4 more foreign banks get Myanmar licence
Four more foreign banks have been given preliminary approval to operate in Myanmar, state media reported Monday, the latest government attempt to attract overseas investment to the emergent nation.
Myanmar's banking system was closed for decades to outside competition under junta rule, leaving the country laden with a creaking financial infrastructure and a populace deeply suspicious of banks.
But that has slowly begun to change since outright military rule gave way to a reformist government in 2011 that paved the way for last November's landmark elections.
The four new banks that have been given initial approval are Vietnam's Bank for Investment and Development, Taiwan's E. SUN Commercial Bank, South Korea's Shinhan Bank and the State Bank of India, the Global New Light of Myanmar said, quoting the Central Bank of Myanmar.

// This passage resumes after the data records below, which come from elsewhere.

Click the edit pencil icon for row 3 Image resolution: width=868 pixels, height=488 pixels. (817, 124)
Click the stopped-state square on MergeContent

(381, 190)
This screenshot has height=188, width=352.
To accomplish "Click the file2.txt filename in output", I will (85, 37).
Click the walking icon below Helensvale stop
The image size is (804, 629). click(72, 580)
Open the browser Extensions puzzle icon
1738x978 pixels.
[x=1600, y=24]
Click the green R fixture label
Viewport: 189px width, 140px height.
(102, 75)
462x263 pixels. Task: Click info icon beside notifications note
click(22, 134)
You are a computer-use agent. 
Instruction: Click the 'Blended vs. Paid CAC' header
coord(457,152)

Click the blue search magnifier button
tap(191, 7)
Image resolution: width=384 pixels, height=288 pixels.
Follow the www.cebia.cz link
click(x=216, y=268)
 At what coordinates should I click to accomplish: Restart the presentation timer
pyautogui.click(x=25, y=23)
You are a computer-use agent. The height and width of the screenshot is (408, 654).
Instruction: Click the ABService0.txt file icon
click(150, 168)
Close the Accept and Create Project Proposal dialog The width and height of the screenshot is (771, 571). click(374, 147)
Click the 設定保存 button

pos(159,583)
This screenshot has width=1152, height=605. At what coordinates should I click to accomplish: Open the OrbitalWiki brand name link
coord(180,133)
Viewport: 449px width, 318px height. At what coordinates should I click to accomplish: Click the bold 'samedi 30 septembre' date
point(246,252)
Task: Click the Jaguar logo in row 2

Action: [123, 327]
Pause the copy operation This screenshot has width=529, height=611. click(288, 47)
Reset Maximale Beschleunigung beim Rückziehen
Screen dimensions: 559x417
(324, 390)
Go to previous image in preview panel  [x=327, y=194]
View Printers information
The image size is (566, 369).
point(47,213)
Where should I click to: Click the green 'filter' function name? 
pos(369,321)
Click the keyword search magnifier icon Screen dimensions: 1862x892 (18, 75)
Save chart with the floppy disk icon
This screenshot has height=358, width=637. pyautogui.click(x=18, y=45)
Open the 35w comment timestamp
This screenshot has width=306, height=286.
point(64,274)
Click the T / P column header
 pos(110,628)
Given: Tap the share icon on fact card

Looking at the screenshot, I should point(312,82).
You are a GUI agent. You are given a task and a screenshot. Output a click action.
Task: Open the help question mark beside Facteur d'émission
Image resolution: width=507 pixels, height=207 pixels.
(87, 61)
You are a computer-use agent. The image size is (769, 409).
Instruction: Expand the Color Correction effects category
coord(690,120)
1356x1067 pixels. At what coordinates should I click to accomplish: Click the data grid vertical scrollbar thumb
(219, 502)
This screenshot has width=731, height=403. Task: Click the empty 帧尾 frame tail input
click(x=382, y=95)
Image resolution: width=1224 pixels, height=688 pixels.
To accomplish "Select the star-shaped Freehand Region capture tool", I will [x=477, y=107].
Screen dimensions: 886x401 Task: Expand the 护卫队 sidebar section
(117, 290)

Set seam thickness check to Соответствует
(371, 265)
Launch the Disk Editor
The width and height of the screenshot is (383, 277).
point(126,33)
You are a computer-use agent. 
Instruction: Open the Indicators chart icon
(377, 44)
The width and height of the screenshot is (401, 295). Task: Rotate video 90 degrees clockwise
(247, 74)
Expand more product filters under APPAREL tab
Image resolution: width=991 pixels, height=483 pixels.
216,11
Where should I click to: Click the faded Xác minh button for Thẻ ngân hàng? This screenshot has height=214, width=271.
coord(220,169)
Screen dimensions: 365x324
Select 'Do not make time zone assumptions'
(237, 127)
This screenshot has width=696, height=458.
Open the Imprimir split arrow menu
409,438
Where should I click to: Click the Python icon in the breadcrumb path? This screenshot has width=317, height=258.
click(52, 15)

A total of 13 foreign banks have now been given permission to operate inside the Southeast Asian nation. Most are still in the process of meeting regulations before opening branches but some are already up and running. In April last year, Japan's Tokyo-Mitsubishi UFJ ( BTMU) became the first foreign bank in decades to open a branch inside Myanmar. Among other banks that have opened branches are Japan's Sumitomo Mitsui Banking Corporation (SMBC) as well as Singapore's Oversea-Chinese Banking Corporation (OCBC). Most of the foreign banks who have applied for licences hail from the Asia-Pacific region.